# Aufgabe:
Beantworte anhand des Textauszugs über Rapid Wien die folgenden Fragen:
1. Wie heißt der neue Trainer von Rapid Wien, und aus welchem Land stammt er?
2. Welche drei Helden der Cordoba-Generation werden namentlich genannt?
3. Bei welchem Verein hatte Roger Schmidt ein erfolgreiches Gastspiel?

Der österreichische Rekordmeister Rapid Wien will national Titel gewinnen und international beachtet werden. Dafür wird ausnahmsweise keine Vereinslegende sondern ein Deutscher Trainer. Aber bedeutet Ausländer automatisch Internationalisierung? Ein Kommen


Rapid Wien hat diese Woche kurzerhand den bisherigen Trainer beurlaubt und prompt den neuen Coach vorgestellt. Mike Büskens heißt der Mann und ist Deutscher. Ein Deutscher als Cheftrainer klingt in Österreich generell nach Internationalisierung des Betriebs.


Es ist noch nicht lange her, da wurde bei Trainerbestellungen hierzulande nicht groß überlegt. Die einstigen Fußballhelden durften nach der Karriere ihren Herzensverein trainieren. Einer nach dem anderen. In der Nationalmannschaft war es lange Tradition einen Erfolgsbringer aus der Vergangenheit als Trainer einzukaufen. Herbert Prohaska, Hans Krankl oder Josef Hickersberger, allesamt Helden der glorreichen Cordoba-Generation, durften ran. Und die Vereine der heimischen Liga verstanden sich oft mehr als Familie denn als Unternehmen. Bei Rapid folgte auf die Legende Josef Hickersberger bald die Legende Peter Pacult; und darauf die Legende Peter Schöttel, der von der Legende Zoran Barisic abgelöst wurde. Boulevardmedien brachten jetzt wenig überraschend die Legende Didi Kühbauer als neuen Rapid-Trainer ins Spiel.


Lange wurden Trainer in Österreicher nach diesem einfachen Muster verpflichtet: auf den aufbrausenden Krankl folgte der überlegte Hickersberger. Und nach Hickersberger suchte man zumeist einen Wilden wie Pacult. Nicht ohne Grund folgte auf den lauten Pacult als Rapid-Trainer der ruhige Schöttel. Wesensmerkmale gepaart mit Legendenstatus als Alleinstellungsmerkmal – so wurden Trainer in Österreich lange Zeit ausgesucht.


Nach der Vertragsauflösung von Rapid-Trainer Zoran Barisic stand Rapid jetzt an einem Scheideweg. Will der Verein weiterhin wie eine Familie funktionieren, müsste er die Rangnachfolger Kühbauer oder Herzog präsentieren. Oder will man einen Kulturwandel, dann braucht es einen Mann von außen, einen Unbefangenen. Die Erfolgsgeschichte rund um den Schweizer Teamchef Marcel Koller und das erfolgreiche Gastspiel des deutschen Roger Schmidt bei Red Bull Salzburg haben Vereinsfunktionäre umdenken lassen. So sickerte früh durch, dass Rapid keine Rangnachfolge mit einem Familienmitglied plant, sondern eher in Richtung Kulturwandel tendiert.

# Datenauszug:

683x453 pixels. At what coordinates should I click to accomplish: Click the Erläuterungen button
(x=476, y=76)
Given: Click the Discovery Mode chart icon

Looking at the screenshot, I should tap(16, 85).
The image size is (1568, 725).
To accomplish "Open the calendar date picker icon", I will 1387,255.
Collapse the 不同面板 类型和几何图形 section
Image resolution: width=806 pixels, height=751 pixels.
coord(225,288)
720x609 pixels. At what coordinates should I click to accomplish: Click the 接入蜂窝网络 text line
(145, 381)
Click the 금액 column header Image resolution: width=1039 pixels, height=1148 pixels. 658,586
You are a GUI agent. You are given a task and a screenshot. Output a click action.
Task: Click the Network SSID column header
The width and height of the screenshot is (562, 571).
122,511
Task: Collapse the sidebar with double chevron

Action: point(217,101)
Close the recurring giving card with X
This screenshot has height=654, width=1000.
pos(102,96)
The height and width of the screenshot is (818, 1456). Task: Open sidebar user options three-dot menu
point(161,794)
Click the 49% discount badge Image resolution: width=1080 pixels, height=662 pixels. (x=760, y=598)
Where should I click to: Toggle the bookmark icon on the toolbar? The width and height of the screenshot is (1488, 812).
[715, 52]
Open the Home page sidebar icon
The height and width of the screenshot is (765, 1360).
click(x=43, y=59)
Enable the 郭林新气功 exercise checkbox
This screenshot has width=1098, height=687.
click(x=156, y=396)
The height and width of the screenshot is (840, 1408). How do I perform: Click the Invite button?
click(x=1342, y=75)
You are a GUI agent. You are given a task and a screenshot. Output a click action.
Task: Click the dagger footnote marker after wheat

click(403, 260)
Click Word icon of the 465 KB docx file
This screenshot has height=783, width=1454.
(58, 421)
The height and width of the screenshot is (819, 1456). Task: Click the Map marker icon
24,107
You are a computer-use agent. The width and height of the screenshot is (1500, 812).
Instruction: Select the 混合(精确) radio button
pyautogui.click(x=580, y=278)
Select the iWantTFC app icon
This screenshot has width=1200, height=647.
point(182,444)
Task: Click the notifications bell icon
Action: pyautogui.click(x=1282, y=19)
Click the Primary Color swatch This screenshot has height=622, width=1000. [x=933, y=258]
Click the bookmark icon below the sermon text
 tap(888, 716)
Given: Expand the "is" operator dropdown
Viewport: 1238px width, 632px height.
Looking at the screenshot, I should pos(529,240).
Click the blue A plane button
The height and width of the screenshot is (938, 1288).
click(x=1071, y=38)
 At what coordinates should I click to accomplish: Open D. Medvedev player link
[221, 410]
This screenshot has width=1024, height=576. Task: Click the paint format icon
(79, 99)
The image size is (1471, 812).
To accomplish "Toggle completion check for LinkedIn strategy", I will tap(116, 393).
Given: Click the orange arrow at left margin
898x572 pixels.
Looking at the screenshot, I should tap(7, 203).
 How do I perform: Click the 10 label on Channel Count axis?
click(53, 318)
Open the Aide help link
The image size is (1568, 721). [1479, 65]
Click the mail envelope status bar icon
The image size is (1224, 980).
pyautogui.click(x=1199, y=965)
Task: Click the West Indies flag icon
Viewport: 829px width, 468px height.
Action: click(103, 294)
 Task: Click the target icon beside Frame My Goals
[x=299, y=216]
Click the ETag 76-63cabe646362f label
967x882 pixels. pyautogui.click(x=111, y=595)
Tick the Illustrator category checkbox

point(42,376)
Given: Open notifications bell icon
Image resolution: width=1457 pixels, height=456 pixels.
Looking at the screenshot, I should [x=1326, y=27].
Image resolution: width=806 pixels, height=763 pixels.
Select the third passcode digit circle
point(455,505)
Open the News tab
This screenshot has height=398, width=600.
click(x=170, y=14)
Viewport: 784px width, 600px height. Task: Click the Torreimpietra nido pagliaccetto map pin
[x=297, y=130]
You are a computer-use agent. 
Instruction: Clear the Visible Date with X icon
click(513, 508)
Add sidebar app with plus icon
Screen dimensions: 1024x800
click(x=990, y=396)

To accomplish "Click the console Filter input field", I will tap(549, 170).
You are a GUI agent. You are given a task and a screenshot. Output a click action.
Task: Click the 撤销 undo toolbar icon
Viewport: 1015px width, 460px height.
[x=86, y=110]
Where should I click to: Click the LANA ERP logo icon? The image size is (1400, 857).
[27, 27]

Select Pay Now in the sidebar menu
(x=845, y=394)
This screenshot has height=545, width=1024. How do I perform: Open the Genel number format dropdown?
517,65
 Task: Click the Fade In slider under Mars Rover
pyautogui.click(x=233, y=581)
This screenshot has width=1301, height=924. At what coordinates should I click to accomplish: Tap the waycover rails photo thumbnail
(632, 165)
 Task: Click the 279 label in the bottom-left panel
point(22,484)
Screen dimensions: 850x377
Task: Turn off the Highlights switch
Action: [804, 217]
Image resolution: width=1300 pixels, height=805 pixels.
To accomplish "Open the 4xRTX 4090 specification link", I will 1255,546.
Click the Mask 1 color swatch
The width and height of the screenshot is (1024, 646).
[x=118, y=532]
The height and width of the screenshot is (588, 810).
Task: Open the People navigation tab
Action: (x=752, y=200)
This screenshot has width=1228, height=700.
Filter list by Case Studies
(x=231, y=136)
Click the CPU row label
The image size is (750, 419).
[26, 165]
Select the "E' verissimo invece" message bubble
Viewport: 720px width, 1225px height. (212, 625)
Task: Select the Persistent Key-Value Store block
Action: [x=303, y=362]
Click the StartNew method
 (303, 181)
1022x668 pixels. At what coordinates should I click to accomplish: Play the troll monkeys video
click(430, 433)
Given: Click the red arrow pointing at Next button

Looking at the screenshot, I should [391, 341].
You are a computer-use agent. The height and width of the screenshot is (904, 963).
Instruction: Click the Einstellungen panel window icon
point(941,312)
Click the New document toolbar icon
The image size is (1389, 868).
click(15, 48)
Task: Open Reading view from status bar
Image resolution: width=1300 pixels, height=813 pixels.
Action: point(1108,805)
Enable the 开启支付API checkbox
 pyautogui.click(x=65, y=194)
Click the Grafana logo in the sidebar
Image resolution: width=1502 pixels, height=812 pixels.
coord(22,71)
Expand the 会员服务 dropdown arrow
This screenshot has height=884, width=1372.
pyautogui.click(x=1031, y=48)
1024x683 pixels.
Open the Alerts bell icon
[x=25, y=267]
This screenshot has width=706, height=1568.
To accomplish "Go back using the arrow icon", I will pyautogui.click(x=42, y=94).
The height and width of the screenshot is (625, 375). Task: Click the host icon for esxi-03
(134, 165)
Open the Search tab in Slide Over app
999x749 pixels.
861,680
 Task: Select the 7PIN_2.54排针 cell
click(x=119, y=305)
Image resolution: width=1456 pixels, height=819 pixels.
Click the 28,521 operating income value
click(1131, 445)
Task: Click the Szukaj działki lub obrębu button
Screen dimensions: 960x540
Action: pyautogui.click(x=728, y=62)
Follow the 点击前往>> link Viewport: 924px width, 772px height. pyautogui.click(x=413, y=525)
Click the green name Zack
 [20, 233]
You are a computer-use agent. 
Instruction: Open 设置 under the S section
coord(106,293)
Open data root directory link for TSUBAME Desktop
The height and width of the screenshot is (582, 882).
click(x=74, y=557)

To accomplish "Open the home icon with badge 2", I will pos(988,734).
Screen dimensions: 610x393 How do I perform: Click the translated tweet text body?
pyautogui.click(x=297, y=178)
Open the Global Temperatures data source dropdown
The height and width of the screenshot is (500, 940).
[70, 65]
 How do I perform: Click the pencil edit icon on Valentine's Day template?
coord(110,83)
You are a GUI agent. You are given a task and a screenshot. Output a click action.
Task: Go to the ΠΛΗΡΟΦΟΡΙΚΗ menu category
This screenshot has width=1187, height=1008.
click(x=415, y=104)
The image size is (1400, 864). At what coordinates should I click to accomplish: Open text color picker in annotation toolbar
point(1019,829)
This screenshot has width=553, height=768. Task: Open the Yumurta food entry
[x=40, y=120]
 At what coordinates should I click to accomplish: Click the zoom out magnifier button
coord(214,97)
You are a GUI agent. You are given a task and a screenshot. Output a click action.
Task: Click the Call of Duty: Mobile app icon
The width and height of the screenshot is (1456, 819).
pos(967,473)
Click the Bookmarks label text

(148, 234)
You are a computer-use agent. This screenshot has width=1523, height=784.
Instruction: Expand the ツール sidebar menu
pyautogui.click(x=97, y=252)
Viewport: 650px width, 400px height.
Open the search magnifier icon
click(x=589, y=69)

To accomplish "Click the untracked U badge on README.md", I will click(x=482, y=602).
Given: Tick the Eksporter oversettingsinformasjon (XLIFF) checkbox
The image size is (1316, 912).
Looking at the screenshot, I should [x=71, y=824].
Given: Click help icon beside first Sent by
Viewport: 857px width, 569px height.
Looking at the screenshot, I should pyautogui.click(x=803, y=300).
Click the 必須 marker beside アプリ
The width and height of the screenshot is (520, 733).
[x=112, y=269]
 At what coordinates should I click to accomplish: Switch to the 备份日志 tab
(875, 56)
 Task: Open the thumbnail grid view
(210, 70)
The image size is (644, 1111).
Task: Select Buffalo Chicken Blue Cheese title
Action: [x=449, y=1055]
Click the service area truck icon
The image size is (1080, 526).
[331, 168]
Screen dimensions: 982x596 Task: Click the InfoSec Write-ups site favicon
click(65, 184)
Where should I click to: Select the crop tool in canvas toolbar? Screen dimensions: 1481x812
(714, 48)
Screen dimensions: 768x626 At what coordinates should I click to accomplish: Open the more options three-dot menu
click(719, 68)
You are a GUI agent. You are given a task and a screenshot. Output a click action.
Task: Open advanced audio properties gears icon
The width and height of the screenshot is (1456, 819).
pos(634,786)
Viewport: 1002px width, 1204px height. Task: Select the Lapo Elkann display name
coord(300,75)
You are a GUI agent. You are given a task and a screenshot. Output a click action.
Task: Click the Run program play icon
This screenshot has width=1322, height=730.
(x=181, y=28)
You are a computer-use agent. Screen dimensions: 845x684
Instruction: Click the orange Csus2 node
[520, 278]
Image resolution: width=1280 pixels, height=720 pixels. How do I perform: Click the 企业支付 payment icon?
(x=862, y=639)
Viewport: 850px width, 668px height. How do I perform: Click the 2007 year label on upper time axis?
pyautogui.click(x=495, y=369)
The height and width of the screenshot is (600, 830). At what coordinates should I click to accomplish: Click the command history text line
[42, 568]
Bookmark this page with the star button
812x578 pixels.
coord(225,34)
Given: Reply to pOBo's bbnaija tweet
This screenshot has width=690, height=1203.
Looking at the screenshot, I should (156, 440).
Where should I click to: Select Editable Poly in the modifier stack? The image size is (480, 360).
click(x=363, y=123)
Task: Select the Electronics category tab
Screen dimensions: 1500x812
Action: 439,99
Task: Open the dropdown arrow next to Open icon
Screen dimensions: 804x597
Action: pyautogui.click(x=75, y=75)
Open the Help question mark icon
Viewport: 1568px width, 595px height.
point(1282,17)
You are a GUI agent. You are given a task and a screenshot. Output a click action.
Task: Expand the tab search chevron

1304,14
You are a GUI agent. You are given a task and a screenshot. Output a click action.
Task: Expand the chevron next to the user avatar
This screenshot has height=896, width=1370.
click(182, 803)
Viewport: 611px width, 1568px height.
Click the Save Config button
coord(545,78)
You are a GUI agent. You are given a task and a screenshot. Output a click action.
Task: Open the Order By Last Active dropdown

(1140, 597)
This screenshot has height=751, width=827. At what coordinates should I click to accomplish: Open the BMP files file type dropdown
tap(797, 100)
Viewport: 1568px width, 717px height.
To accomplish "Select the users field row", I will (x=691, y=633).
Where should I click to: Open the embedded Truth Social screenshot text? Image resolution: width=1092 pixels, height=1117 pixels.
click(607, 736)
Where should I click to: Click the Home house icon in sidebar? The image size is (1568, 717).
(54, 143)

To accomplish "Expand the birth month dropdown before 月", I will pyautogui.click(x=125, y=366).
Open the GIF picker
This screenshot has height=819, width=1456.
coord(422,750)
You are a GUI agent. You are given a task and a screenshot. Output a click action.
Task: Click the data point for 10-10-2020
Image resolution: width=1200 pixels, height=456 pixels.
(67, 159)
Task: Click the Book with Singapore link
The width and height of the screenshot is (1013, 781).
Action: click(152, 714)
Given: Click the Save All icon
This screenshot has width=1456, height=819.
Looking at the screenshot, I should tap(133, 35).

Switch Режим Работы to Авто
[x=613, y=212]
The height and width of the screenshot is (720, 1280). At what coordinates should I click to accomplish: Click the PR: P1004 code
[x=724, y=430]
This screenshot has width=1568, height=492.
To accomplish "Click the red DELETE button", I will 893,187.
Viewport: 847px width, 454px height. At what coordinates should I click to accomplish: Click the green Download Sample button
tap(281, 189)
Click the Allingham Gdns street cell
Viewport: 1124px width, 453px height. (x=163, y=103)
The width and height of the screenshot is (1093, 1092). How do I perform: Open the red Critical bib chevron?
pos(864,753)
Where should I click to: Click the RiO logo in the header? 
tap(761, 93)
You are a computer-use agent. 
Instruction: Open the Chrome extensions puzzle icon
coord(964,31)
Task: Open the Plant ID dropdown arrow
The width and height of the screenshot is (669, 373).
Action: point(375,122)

# Erwartete Antwort:
1. Mike Büskens; er ist Deutscher.
2. Herbert Prohaska, Hans Krankl und Josef Hickersberger.
3. Bei Red Bull Salzburg.